_Given records_
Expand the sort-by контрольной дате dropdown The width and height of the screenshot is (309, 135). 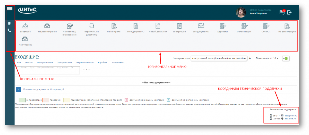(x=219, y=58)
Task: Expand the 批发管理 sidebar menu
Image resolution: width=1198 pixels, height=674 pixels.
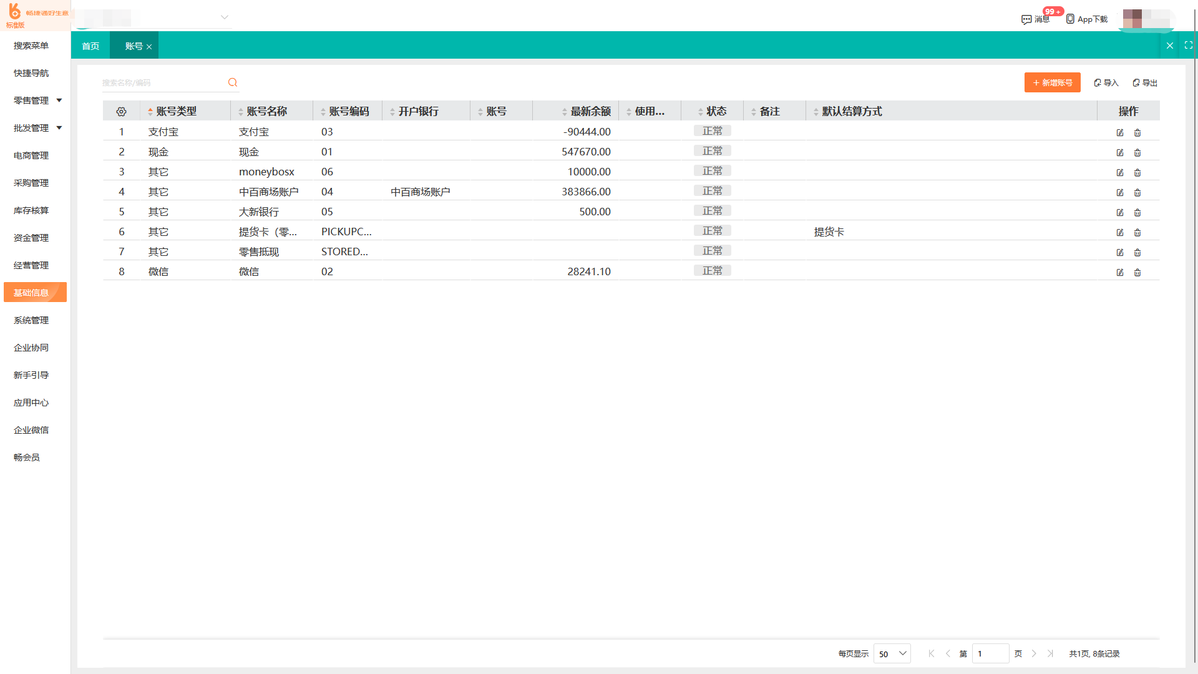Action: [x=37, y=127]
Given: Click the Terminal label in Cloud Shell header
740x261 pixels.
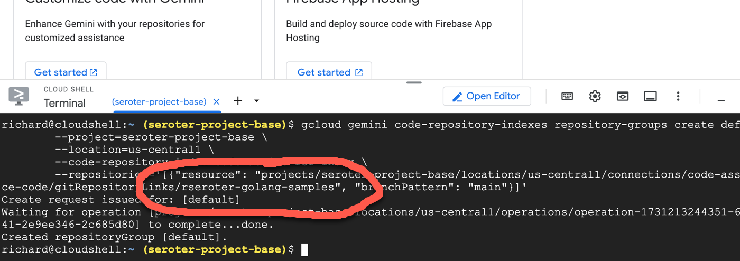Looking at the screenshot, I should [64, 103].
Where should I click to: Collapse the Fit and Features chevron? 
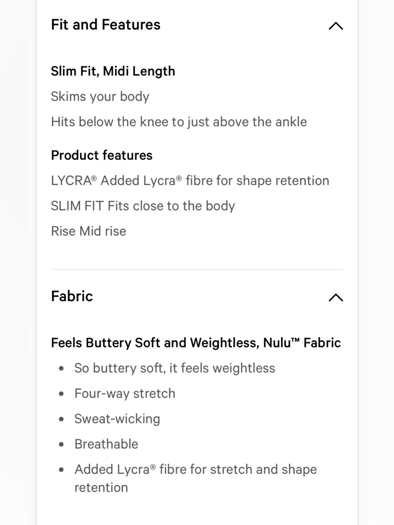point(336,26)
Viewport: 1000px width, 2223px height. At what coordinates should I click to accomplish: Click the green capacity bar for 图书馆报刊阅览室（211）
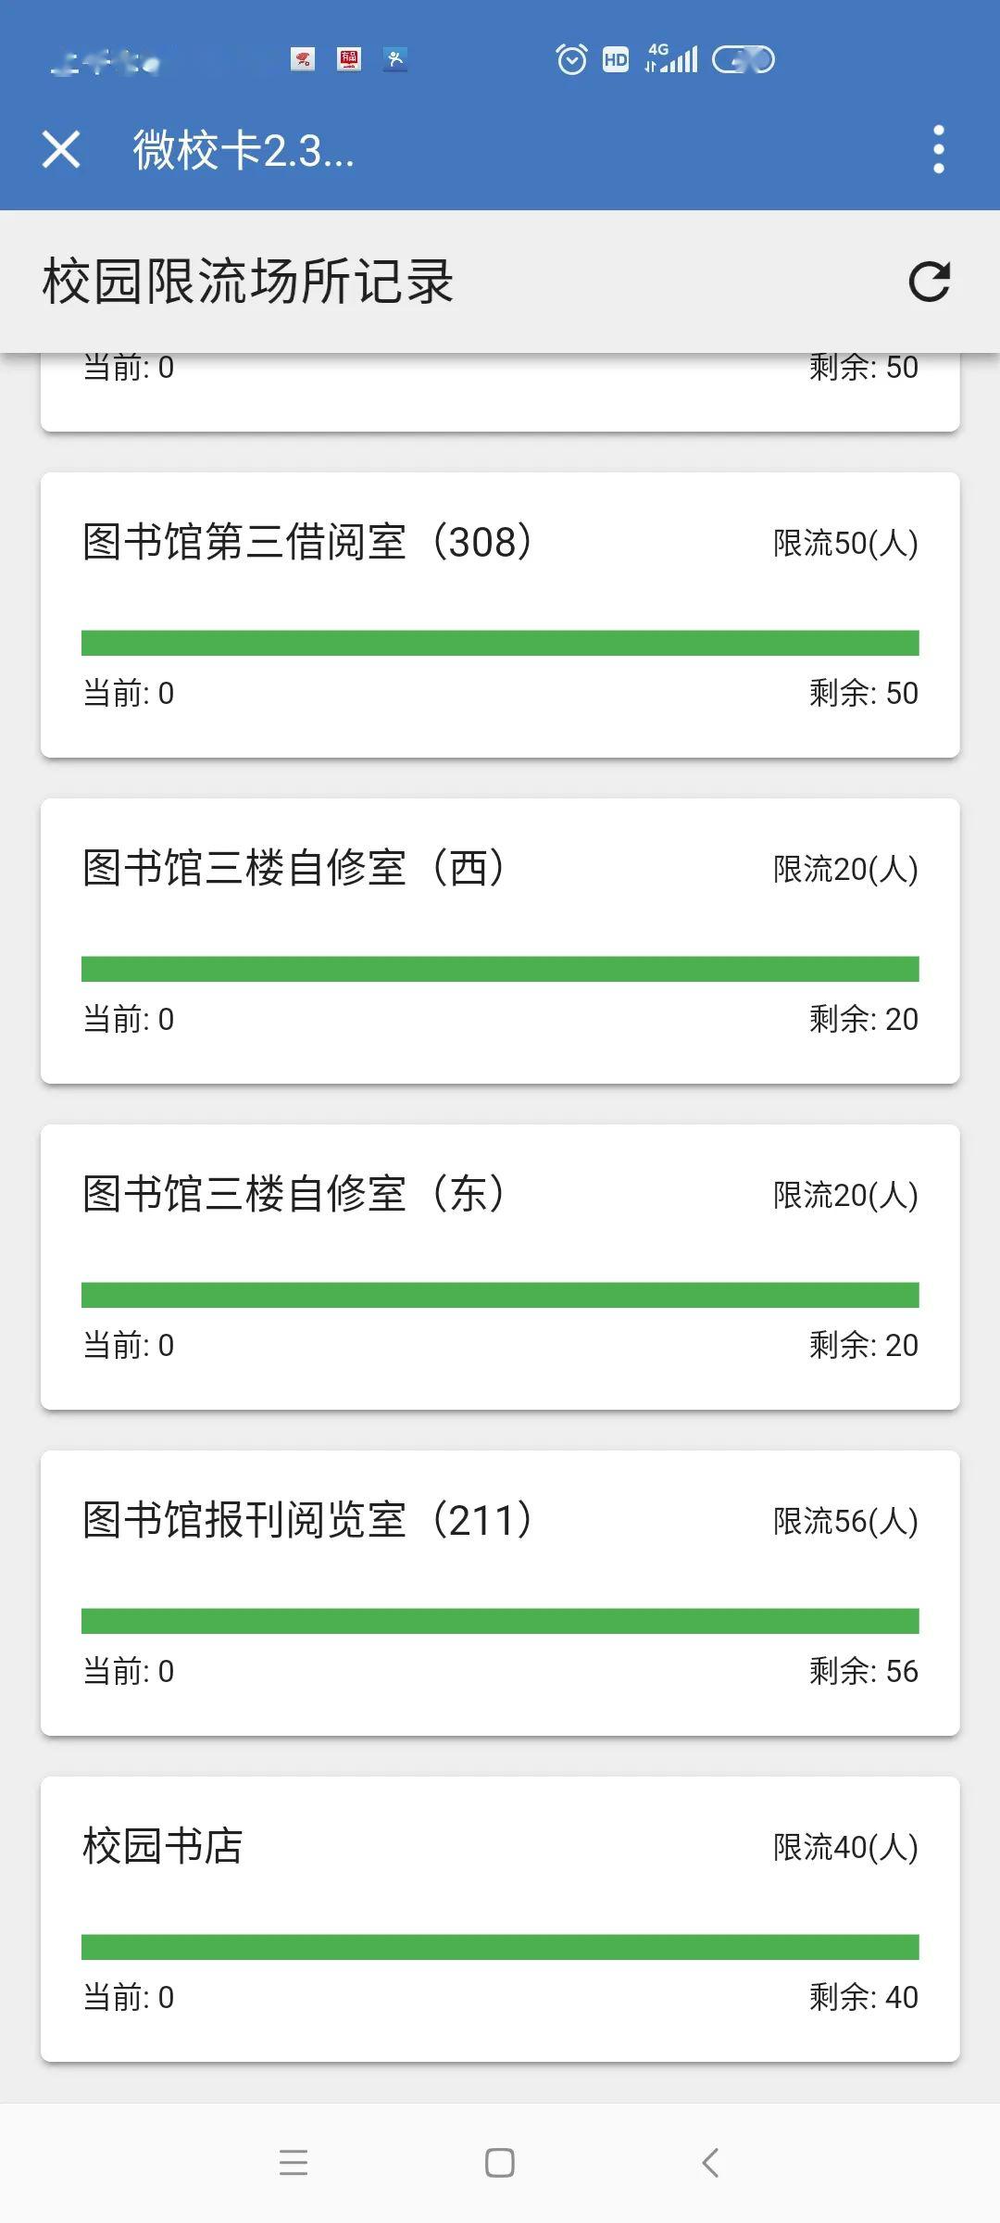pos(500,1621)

_Exercise details_
Please give again, word for word, the lines from the one containing "Given: Click the" through the last line of the listing above, inclusive, and leave out pictures.

_Completed task_
Given: Click the Terminal label in Cloud Shell header
740x261 pixels.
Looking at the screenshot, I should [64, 103].
Where should I click to: Collapse the Fit and Features chevron? 
point(336,26)
Viewport: 1000px width, 2223px height. At what coordinates should I click to accomplish: Click the green capacity bar for 图书馆报刊阅览室（211）
pos(500,1621)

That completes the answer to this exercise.